[Element lookup records]

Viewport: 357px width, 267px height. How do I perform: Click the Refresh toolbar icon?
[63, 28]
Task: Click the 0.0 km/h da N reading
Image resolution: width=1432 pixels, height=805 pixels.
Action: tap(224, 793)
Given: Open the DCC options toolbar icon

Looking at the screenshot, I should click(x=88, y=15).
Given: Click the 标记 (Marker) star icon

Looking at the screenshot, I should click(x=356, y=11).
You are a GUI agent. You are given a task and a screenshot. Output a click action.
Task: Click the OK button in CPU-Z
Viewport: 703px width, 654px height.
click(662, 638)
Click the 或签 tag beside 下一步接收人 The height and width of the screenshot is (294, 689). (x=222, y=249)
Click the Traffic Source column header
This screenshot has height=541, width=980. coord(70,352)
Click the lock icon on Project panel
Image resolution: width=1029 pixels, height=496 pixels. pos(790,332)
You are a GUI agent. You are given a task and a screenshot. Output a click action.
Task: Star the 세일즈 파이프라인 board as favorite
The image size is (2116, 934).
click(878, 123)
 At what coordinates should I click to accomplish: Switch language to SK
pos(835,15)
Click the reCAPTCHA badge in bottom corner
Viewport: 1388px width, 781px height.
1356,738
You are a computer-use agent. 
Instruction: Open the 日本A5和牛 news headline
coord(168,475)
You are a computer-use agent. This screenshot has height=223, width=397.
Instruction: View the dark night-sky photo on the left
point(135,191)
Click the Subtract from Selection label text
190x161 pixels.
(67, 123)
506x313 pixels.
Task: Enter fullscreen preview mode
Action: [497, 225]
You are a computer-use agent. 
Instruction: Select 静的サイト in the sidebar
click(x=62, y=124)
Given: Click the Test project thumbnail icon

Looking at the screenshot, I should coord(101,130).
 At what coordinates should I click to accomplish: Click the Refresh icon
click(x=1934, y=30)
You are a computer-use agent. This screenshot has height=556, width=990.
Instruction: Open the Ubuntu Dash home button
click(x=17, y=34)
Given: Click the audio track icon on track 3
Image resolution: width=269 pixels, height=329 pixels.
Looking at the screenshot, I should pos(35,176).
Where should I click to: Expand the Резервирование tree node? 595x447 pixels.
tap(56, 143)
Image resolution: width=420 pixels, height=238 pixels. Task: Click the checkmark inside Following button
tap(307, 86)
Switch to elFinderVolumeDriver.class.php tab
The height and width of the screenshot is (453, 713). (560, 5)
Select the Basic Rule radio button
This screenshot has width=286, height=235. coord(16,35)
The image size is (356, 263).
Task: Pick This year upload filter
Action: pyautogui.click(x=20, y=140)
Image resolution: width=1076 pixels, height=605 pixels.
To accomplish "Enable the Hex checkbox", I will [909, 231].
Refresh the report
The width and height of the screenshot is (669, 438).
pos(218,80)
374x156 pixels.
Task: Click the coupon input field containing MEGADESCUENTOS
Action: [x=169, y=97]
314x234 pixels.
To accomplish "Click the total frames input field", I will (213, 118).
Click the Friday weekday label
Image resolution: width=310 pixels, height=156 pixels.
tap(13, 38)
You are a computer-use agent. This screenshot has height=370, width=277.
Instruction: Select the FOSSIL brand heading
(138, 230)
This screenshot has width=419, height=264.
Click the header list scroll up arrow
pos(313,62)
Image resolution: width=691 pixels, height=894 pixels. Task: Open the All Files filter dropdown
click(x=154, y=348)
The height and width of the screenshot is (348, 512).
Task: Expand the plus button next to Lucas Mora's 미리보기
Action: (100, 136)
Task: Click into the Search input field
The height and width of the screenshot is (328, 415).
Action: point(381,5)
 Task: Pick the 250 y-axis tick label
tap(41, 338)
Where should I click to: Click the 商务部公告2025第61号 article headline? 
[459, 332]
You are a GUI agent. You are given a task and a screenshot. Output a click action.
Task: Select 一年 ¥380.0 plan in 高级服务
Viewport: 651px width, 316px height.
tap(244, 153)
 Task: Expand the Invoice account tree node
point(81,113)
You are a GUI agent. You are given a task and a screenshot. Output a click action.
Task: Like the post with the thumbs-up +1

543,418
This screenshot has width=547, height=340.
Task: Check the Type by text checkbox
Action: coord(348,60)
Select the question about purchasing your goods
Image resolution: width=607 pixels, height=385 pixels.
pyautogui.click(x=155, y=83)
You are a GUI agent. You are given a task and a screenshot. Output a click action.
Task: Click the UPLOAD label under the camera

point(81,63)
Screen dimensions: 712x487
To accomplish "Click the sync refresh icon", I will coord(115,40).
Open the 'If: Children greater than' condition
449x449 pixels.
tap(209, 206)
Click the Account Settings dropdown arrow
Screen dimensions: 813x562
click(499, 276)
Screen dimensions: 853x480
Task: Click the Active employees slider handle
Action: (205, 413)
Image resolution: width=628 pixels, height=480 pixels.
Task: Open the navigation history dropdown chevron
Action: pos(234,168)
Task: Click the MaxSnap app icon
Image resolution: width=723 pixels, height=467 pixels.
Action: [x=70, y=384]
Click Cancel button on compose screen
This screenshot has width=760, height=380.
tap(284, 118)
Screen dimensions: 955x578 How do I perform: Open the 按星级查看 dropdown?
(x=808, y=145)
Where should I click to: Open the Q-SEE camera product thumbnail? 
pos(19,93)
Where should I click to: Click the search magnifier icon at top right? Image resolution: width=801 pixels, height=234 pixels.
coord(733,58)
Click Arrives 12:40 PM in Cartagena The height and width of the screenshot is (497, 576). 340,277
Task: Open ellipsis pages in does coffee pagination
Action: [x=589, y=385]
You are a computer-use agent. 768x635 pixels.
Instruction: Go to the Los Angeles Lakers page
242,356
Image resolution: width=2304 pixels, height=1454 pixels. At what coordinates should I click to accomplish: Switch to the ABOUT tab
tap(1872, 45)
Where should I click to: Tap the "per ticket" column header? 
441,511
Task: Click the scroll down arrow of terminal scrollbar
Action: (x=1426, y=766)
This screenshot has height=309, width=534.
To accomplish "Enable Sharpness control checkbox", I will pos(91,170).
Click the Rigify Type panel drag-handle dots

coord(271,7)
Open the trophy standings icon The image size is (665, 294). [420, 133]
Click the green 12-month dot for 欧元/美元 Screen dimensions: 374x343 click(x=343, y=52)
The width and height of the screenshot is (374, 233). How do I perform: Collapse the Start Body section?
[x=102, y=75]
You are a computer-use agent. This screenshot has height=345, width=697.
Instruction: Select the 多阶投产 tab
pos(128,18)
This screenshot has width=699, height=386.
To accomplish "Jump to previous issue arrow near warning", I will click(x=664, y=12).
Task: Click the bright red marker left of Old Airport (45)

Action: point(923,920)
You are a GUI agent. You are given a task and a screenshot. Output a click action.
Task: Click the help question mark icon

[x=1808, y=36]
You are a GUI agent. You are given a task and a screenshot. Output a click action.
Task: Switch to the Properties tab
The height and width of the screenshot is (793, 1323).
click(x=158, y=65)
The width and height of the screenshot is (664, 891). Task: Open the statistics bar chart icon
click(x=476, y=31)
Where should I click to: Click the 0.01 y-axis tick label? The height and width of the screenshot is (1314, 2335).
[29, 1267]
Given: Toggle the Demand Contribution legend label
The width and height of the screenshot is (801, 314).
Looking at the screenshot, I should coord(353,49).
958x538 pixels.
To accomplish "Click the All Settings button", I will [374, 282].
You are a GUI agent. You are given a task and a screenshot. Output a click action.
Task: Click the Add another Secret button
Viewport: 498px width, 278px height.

**THE REQUEST:** Reproduce the records above with every "GUI agent" changed to "desktop agent" and nothing else altered.

**WRITTEN ANSWER:**
Viewport: 357px width, 267px height. How do I perform: Click the Refresh toolbar icon?
[63, 28]
Task: Click the 0.0 km/h da N reading
Image resolution: width=1432 pixels, height=805 pixels.
Action: tap(224, 793)
Given: Open the DCC options toolbar icon

Looking at the screenshot, I should click(x=88, y=15).
Given: Click the 标记 (Marker) star icon

Looking at the screenshot, I should click(x=356, y=11).
You are a desktop agent. You are given a task and a screenshot. Output a click action.
Task: Click the OK button in CPU-Z
Viewport: 703px width, 654px height.
click(662, 638)
Click the 或签 tag beside 下一步接收人 The height and width of the screenshot is (294, 689). (x=222, y=249)
Click the Traffic Source column header
This screenshot has height=541, width=980. coord(70,352)
Click the lock icon on Project panel
Image resolution: width=1029 pixels, height=496 pixels. pos(790,332)
You are a desktop agent. You are given a task and a screenshot. Output a click action.
Task: Star the 세일즈 파이프라인 board as favorite
The image size is (2116, 934).
click(878, 123)
 At what coordinates should I click to accomplish: Switch language to SK
pos(835,15)
Click the reCAPTCHA badge in bottom corner
Viewport: 1388px width, 781px height.
1356,738
You are a computer-use agent. 
Instruction: Open the 日本A5和牛 news headline
coord(168,475)
You are a computer-use agent. This screenshot has height=223, width=397.
Instruction: View the dark night-sky photo on the left
point(135,191)
Click the Subtract from Selection label text
190x161 pixels.
(67, 123)
506x313 pixels.
Task: Enter fullscreen preview mode
Action: [497, 225]
You are a computer-use agent. 
Instruction: Select 静的サイト in the sidebar
click(x=62, y=124)
Given: Click the Test project thumbnail icon

Looking at the screenshot, I should coord(101,130).
 At what coordinates should I click to accomplish: Click the Refresh icon
click(x=1934, y=30)
You are a computer-use agent. This screenshot has height=556, width=990.
Instruction: Open the Ubuntu Dash home button
click(x=17, y=34)
Given: Click the audio track icon on track 3
Image resolution: width=269 pixels, height=329 pixels.
Looking at the screenshot, I should pos(35,176).
Where should I click to: Expand the Резервирование tree node? 595x447 pixels.
tap(56, 143)
Image resolution: width=420 pixels, height=238 pixels. Task: Click the checkmark inside Following button
tap(307, 86)
Switch to elFinderVolumeDriver.class.php tab
The height and width of the screenshot is (453, 713). (560, 5)
Select the Basic Rule radio button
This screenshot has width=286, height=235. coord(16,35)
The image size is (356, 263).
Task: Pick This year upload filter
Action: pyautogui.click(x=20, y=140)
Image resolution: width=1076 pixels, height=605 pixels.
To accomplish "Enable the Hex checkbox", I will [909, 231].
Refresh the report
The width and height of the screenshot is (669, 438).
pos(218,80)
374x156 pixels.
Task: Click the coupon input field containing MEGADESCUENTOS
Action: [x=169, y=97]
314x234 pixels.
To accomplish "Click the total frames input field", I will (213, 118).
Click the Friday weekday label
Image resolution: width=310 pixels, height=156 pixels.
tap(13, 38)
You are a computer-use agent. This screenshot has height=370, width=277.
Instruction: Select the FOSSIL brand heading
(138, 230)
This screenshot has width=419, height=264.
Click the header list scroll up arrow
pos(313,62)
Image resolution: width=691 pixels, height=894 pixels. Task: Open the All Files filter dropdown
click(x=154, y=348)
The height and width of the screenshot is (348, 512).
Task: Expand the plus button next to Lucas Mora's 미리보기
Action: (100, 136)
Task: Click into the Search input field
The height and width of the screenshot is (328, 415).
Action: point(381,5)
 Task: Pick the 250 y-axis tick label
tap(41, 338)
Where should I click to: Click the 商务部公告2025第61号 article headline? 
[459, 332]
You are a desktop agent. You are given a task and a screenshot. Output a click action.
Task: Select 一年 ¥380.0 plan in 高级服务
Viewport: 651px width, 316px height.
tap(244, 153)
 Task: Expand the Invoice account tree node
point(81,113)
You are a desktop agent. You are given a task and a screenshot. Output a click action.
Task: Like the post with the thumbs-up +1

543,418
This screenshot has width=547, height=340.
Task: Check the Type by text checkbox
Action: coord(348,60)
Select the question about purchasing your goods
Image resolution: width=607 pixels, height=385 pixels.
pyautogui.click(x=155, y=83)
You are a desktop agent. You are given a task and a screenshot. Output a click action.
Task: Click the UPLOAD label under the camera

point(81,63)
Screen dimensions: 712x487
To accomplish "Click the sync refresh icon", I will coord(115,40).
Open the 'If: Children greater than' condition
449x449 pixels.
tap(209, 206)
Click the Account Settings dropdown arrow
Screen dimensions: 813x562
click(499, 276)
Screen dimensions: 853x480
Task: Click the Active employees slider handle
Action: (205, 413)
Image resolution: width=628 pixels, height=480 pixels.
Task: Open the navigation history dropdown chevron
Action: pos(234,168)
Task: Click the MaxSnap app icon
Image resolution: width=723 pixels, height=467 pixels.
Action: [x=70, y=384]
Click Cancel button on compose screen
This screenshot has width=760, height=380.
tap(284, 118)
Screen dimensions: 955x578 How do I perform: Open the 按星级查看 dropdown?
(x=808, y=145)
Where should I click to: Open the Q-SEE camera product thumbnail? 
pos(19,93)
Where should I click to: Click the search magnifier icon at top right? Image resolution: width=801 pixels, height=234 pixels.
coord(733,58)
Click Arrives 12:40 PM in Cartagena The height and width of the screenshot is (497, 576). 340,277
Task: Open ellipsis pages in does coffee pagination
Action: [x=589, y=385]
You are a computer-use agent. 768x635 pixels.
Instruction: Go to the Los Angeles Lakers page
242,356
Image resolution: width=2304 pixels, height=1454 pixels. At what coordinates should I click to accomplish: Switch to the ABOUT tab
tap(1872, 45)
Where should I click to: Tap the "per ticket" column header? 
441,511
Task: Click the scroll down arrow of terminal scrollbar
Action: (x=1426, y=766)
This screenshot has height=309, width=534.
To accomplish "Enable Sharpness control checkbox", I will pos(91,170).
Click the Rigify Type panel drag-handle dots

coord(271,7)
Open the trophy standings icon The image size is (665, 294). [420, 133]
Click the green 12-month dot for 欧元/美元 Screen dimensions: 374x343 click(x=343, y=52)
The width and height of the screenshot is (374, 233). How do I perform: Collapse the Start Body section?
[x=102, y=75]
You are a computer-use agent. This screenshot has height=345, width=697.
Instruction: Select the 多阶投产 tab
pos(128,18)
This screenshot has width=699, height=386.
To accomplish "Jump to previous issue arrow near warning", I will click(x=664, y=12).
Task: Click the bright red marker left of Old Airport (45)

Action: point(923,920)
You are a desktop agent. You are given a task and a screenshot. Output a click action.
Task: Click the help question mark icon

[x=1808, y=36]
You are a desktop agent. You are given a task and a screenshot. Output a click action.
Task: Switch to the Properties tab
The height and width of the screenshot is (793, 1323).
click(x=158, y=65)
The width and height of the screenshot is (664, 891). Task: Open the statistics bar chart icon
click(x=476, y=31)
Where should I click to: Click the 0.01 y-axis tick label? The height and width of the screenshot is (1314, 2335).
[29, 1267]
Given: Toggle the Demand Contribution legend label
The width and height of the screenshot is (801, 314).
Looking at the screenshot, I should coord(353,49).
958x538 pixels.
To accomplish "Click the All Settings button", I will [374, 282].
You are a desktop agent. You are given a task and a screenshot. Output a click action.
Task: Click the Add another Secret button
Viewport: 498px width, 278px height.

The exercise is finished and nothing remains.